Le bilan lésionnel initial fait état d’une amputation de la partie supéro-externe de l’oreille droite.
Par ordonnance rendue le 17 avril 2025, à laquelle il convient de se reporter pour plus d’éléments sur les faits et la procédure, le juge des référés du tribunal judiciaire de Grenoble, saisi par M. [Z] [R], a essentiellement ordonné une expertise médicale de la victime confiée au docteur [A] [L], aux frais avancés du demandeur, et condamné la société GMF Assurances à lui payer les sommes de :
— 1 500 € à titre de provision ad litem,
— 4 500 € à titre de provision à valoir sur l’indemnisation de ses préjudices,
— 800 € au titre de l’article 700 du code de procédure civile.
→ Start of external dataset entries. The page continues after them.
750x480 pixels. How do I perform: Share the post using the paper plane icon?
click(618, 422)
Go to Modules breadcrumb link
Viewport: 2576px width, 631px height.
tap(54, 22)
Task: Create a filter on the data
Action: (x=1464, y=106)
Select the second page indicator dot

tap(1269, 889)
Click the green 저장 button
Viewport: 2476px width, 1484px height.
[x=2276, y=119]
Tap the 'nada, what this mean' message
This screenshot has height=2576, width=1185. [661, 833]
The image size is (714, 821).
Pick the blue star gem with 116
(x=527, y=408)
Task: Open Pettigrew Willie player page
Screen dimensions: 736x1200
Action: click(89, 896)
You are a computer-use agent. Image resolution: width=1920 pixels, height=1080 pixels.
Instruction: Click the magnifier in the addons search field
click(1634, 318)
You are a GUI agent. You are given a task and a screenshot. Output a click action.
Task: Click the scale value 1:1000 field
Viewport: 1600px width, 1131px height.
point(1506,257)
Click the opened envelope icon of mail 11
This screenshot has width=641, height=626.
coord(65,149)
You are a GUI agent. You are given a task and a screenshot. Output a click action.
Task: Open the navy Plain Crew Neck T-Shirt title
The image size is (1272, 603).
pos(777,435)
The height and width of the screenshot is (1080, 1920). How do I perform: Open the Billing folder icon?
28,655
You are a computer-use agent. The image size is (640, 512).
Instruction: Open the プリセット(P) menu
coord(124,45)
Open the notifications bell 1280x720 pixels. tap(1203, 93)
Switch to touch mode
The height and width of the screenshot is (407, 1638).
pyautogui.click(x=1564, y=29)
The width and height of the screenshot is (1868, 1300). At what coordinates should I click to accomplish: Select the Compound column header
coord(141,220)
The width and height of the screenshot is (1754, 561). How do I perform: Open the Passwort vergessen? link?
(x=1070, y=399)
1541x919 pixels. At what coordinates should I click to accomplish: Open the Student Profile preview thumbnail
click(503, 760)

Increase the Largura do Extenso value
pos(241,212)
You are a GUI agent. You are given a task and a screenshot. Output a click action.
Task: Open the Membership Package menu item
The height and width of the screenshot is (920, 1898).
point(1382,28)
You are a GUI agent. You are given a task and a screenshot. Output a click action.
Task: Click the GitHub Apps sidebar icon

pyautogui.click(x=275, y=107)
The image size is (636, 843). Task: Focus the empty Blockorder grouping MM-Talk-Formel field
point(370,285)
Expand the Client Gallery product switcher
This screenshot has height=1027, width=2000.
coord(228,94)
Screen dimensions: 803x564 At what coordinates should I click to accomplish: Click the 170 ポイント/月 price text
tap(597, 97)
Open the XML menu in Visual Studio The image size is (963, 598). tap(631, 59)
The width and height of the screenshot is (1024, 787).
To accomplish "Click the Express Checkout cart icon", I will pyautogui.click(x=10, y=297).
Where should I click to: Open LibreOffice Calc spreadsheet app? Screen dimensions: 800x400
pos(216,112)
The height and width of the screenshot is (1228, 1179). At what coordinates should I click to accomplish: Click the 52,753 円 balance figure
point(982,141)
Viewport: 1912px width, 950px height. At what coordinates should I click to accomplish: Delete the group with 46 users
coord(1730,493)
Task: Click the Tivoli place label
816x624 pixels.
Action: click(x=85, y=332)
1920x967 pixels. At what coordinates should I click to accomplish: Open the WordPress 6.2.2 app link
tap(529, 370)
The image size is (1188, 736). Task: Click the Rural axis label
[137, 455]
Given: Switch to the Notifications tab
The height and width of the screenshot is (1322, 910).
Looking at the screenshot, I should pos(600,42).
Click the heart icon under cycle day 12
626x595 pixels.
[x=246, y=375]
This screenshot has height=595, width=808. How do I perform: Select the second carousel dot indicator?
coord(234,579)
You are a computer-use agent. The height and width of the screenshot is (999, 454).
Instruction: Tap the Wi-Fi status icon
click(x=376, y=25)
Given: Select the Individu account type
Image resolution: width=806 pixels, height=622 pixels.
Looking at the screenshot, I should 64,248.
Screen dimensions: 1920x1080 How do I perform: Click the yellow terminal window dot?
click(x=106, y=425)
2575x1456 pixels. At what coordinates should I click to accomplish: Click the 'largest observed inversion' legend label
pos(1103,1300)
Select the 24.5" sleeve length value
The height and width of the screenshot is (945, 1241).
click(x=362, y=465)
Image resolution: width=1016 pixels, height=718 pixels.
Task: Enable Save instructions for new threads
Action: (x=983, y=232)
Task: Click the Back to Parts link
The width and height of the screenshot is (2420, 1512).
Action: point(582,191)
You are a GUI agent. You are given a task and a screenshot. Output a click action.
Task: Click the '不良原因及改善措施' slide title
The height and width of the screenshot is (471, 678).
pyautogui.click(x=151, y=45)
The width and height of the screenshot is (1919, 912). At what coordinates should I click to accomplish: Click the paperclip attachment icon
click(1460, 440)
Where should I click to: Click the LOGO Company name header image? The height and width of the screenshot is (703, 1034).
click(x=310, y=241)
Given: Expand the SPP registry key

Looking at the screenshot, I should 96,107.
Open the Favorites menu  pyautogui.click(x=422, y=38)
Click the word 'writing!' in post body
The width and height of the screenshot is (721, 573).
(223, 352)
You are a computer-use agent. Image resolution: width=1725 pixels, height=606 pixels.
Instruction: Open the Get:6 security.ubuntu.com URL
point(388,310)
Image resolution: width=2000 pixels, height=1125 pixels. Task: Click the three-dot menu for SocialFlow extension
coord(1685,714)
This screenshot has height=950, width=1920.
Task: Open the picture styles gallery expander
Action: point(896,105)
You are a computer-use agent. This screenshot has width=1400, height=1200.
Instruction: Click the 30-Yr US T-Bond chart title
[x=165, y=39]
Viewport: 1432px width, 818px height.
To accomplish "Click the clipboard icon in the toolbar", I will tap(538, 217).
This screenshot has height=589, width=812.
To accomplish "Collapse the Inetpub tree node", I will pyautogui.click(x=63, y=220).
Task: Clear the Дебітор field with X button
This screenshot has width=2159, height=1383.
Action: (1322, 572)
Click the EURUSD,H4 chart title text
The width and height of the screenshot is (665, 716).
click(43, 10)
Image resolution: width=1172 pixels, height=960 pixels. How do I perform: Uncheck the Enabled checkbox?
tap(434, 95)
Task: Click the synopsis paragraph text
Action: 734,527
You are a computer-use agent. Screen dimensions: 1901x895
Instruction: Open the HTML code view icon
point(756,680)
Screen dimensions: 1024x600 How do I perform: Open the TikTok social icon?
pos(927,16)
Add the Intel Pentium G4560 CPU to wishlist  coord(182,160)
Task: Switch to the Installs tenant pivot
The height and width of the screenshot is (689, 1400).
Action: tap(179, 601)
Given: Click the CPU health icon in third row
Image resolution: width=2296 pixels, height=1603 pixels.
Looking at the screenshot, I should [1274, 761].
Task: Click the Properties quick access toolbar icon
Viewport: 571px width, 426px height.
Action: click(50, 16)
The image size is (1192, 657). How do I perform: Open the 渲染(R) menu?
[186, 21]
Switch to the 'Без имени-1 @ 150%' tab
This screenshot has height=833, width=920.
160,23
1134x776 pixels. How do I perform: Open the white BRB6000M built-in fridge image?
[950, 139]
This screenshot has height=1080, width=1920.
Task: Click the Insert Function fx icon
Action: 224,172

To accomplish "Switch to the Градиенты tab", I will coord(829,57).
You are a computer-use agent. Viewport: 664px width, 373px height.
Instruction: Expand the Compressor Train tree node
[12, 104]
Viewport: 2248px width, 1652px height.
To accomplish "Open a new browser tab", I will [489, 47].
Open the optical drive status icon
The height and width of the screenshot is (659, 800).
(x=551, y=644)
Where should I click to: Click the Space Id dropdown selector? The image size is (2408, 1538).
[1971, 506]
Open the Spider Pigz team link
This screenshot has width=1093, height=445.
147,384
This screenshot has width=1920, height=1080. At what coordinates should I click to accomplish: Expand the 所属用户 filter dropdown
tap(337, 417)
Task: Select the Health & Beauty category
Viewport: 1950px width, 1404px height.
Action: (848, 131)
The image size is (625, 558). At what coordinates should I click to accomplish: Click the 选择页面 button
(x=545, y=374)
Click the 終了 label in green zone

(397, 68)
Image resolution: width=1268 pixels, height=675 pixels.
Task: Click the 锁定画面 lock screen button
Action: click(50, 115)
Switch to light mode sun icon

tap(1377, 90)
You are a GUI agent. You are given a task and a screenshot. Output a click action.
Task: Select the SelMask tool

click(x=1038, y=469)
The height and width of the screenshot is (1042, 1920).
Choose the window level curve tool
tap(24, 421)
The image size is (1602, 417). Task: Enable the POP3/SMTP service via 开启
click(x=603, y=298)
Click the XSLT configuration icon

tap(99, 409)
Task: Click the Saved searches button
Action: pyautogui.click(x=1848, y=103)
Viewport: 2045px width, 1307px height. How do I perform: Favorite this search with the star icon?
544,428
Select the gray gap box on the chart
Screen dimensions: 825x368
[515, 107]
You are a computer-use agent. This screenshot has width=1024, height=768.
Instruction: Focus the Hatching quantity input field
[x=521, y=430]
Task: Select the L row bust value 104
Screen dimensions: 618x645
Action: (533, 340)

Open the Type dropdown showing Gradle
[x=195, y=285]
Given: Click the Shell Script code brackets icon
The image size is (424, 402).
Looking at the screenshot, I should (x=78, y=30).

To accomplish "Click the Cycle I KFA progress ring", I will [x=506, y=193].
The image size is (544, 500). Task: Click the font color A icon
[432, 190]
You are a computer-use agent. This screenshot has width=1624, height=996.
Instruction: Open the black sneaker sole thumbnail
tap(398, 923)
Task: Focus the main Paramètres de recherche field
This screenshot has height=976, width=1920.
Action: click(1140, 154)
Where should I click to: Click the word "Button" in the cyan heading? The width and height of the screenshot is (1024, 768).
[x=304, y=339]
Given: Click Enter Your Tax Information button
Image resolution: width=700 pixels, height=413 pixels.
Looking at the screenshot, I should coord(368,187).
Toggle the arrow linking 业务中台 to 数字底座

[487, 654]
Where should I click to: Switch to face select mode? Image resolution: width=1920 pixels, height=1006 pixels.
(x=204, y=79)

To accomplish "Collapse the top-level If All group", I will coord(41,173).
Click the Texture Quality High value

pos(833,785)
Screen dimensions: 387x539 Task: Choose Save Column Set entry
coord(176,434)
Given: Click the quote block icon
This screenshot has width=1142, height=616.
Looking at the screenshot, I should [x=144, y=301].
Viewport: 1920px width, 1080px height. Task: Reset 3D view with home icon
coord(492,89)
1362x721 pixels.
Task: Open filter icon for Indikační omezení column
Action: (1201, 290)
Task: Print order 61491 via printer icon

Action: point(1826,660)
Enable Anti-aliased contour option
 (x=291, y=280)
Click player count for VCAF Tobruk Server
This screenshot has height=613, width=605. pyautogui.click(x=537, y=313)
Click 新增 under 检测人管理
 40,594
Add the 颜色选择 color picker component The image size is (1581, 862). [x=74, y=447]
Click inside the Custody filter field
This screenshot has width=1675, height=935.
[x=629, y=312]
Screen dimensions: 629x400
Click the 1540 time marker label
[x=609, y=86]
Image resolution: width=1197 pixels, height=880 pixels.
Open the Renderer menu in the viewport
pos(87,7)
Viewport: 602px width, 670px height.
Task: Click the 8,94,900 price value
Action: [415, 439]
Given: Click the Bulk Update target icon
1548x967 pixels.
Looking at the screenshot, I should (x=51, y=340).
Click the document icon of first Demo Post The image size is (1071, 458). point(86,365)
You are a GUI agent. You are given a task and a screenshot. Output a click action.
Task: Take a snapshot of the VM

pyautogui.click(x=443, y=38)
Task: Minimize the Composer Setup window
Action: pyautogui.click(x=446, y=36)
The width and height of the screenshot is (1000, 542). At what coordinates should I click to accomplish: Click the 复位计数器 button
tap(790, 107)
L’expert a déposé son rapport le 20 novembre 2025. Ses conclusions sont les suivantes :
— déficit fonctionnel temporaire :
• total : 1 jour (le 26 mars 2022)
• partiel à 25 % du 28 mars au 17 avril 2022, et à 10 % du 18 avril 2022 au 14 mars 2023,
— date de consolidation : 15 mars 2023
— déficit fonctionnel permanent : 4 % (2 % pour les troubles sensitifs séquellaires et 2 % pour les séquelles psychologiques)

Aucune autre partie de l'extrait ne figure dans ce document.